──────── SOURCE DATA
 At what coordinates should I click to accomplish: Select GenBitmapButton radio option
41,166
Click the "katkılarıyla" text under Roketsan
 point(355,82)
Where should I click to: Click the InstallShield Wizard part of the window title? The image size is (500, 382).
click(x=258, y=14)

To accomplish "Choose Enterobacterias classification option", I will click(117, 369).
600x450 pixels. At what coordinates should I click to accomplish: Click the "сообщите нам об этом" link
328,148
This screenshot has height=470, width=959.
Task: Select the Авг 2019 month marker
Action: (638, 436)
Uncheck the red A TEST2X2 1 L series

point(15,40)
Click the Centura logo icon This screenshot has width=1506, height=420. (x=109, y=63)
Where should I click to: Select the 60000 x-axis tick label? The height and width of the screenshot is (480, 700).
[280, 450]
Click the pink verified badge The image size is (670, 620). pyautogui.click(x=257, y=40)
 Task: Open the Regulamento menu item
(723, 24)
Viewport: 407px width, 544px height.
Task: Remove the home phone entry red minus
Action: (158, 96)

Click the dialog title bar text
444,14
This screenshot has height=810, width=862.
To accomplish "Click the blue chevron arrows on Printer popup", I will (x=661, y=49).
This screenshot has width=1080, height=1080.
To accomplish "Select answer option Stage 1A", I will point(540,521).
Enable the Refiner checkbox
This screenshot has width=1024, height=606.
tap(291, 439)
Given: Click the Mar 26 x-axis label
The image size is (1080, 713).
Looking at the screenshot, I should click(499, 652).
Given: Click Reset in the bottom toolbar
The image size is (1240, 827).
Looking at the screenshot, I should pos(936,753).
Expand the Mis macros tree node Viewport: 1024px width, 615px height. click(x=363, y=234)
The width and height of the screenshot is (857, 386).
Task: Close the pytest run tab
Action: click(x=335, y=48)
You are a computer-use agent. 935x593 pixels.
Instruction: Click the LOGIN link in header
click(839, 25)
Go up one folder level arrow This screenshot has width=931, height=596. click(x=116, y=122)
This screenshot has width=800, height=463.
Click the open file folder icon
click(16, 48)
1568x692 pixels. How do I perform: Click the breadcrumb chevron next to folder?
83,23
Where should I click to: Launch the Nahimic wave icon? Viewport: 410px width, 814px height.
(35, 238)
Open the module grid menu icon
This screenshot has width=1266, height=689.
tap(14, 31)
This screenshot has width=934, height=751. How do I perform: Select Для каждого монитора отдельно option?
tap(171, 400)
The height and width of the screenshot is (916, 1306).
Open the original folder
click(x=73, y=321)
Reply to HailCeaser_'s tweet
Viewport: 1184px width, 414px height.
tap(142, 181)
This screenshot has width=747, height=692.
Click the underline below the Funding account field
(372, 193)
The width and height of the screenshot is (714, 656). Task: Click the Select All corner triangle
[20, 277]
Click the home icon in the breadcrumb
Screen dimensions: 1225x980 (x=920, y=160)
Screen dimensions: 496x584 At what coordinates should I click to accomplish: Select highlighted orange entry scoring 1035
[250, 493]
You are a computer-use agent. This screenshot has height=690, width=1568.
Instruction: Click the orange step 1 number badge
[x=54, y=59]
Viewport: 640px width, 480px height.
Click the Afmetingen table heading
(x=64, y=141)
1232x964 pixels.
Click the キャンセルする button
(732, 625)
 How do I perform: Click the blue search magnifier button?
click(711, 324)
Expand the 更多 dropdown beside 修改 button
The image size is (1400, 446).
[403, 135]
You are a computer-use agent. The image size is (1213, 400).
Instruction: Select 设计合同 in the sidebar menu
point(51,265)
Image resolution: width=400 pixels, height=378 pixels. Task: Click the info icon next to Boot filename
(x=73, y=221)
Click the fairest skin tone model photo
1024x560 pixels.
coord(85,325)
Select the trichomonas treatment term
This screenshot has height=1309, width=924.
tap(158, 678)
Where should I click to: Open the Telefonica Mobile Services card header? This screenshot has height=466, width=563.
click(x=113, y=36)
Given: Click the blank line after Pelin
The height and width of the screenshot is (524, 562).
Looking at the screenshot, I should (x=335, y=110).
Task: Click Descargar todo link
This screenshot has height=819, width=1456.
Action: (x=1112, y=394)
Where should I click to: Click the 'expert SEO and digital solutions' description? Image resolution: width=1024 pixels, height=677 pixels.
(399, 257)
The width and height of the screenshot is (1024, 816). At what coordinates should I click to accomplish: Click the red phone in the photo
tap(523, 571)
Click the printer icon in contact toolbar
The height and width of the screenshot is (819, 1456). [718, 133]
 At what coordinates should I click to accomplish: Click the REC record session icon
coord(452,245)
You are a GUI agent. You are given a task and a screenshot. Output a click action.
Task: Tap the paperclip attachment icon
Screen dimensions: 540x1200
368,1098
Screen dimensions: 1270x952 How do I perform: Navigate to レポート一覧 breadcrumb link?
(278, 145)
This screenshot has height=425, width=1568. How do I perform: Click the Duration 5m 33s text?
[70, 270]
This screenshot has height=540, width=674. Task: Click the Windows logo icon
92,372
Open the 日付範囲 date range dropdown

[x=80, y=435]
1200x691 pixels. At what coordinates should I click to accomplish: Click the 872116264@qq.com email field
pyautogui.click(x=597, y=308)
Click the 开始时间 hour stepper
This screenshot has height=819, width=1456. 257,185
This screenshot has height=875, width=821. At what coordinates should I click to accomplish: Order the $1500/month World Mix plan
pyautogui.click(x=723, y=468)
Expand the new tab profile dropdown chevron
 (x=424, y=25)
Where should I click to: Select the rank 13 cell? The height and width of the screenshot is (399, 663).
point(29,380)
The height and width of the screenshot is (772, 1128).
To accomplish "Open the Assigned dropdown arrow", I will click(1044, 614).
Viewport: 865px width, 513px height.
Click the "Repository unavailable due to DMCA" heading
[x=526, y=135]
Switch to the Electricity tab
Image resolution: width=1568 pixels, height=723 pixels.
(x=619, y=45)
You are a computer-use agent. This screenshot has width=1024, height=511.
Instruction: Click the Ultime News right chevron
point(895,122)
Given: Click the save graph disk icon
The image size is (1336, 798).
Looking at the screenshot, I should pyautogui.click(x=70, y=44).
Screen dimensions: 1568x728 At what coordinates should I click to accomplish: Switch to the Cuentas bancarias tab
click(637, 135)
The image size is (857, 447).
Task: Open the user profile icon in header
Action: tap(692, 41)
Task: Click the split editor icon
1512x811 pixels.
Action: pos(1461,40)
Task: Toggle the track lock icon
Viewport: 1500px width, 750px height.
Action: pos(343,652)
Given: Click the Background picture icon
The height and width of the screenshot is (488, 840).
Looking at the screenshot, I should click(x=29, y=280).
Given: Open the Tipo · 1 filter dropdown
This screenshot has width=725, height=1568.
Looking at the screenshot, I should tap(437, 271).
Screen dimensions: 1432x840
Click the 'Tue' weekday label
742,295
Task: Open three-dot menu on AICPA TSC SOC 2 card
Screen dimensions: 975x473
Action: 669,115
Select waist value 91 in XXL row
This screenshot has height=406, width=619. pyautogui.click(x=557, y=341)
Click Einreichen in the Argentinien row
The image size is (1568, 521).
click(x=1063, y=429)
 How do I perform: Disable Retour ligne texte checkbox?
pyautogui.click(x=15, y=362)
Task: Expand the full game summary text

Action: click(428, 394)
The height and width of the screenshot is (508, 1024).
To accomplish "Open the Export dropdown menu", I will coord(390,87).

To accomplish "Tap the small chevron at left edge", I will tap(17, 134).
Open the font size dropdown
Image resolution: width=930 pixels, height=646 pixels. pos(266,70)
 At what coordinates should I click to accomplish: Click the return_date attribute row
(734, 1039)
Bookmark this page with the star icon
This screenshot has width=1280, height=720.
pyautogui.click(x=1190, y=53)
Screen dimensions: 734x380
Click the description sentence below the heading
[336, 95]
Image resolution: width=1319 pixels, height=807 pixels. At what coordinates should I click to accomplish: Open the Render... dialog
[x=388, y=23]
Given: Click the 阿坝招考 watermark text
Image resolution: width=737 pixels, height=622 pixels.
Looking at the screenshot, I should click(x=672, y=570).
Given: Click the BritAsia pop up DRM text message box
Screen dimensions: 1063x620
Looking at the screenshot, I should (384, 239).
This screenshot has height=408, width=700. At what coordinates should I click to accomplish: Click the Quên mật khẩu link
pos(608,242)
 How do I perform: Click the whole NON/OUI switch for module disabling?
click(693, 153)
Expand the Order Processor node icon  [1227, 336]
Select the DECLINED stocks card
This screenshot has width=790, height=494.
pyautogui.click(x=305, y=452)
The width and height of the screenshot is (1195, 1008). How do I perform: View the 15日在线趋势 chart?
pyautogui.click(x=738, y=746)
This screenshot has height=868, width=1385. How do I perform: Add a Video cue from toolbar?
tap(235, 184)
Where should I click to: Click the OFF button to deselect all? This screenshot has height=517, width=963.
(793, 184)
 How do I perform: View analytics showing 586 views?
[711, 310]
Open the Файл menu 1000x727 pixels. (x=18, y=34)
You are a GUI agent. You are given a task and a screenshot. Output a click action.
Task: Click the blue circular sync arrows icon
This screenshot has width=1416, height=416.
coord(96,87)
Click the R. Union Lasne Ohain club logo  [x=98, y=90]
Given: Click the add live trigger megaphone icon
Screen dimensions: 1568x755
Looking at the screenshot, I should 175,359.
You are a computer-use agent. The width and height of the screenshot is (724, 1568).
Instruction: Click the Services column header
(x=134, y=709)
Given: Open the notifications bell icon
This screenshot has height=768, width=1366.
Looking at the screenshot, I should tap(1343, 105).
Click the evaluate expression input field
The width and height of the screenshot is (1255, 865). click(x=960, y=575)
────────────────
__ACTIVITY__: With the line containing "How do I perform: View analytics" as the first, output each line through the final line of the entries above, exactly.

__WRITTEN ANSWER__:
 How do I perform: View analytics showing 586 views?
[711, 310]
Open the Файл menu 1000x727 pixels. (x=18, y=34)
You are a GUI agent. You are given a task and a screenshot. Output a click action.
Task: Click the blue circular sync arrows icon
This screenshot has width=1416, height=416.
coord(96,87)
Click the R. Union Lasne Ohain club logo  [x=98, y=90]
Given: Click the add live trigger megaphone icon
Screen dimensions: 1568x755
Looking at the screenshot, I should 175,359.
You are a computer-use agent. The width and height of the screenshot is (724, 1568).
Instruction: Click the Services column header
(x=134, y=709)
Given: Open the notifications bell icon
This screenshot has height=768, width=1366.
Looking at the screenshot, I should tap(1343, 105).
Click the evaluate expression input field
The width and height of the screenshot is (1255, 865). click(x=960, y=575)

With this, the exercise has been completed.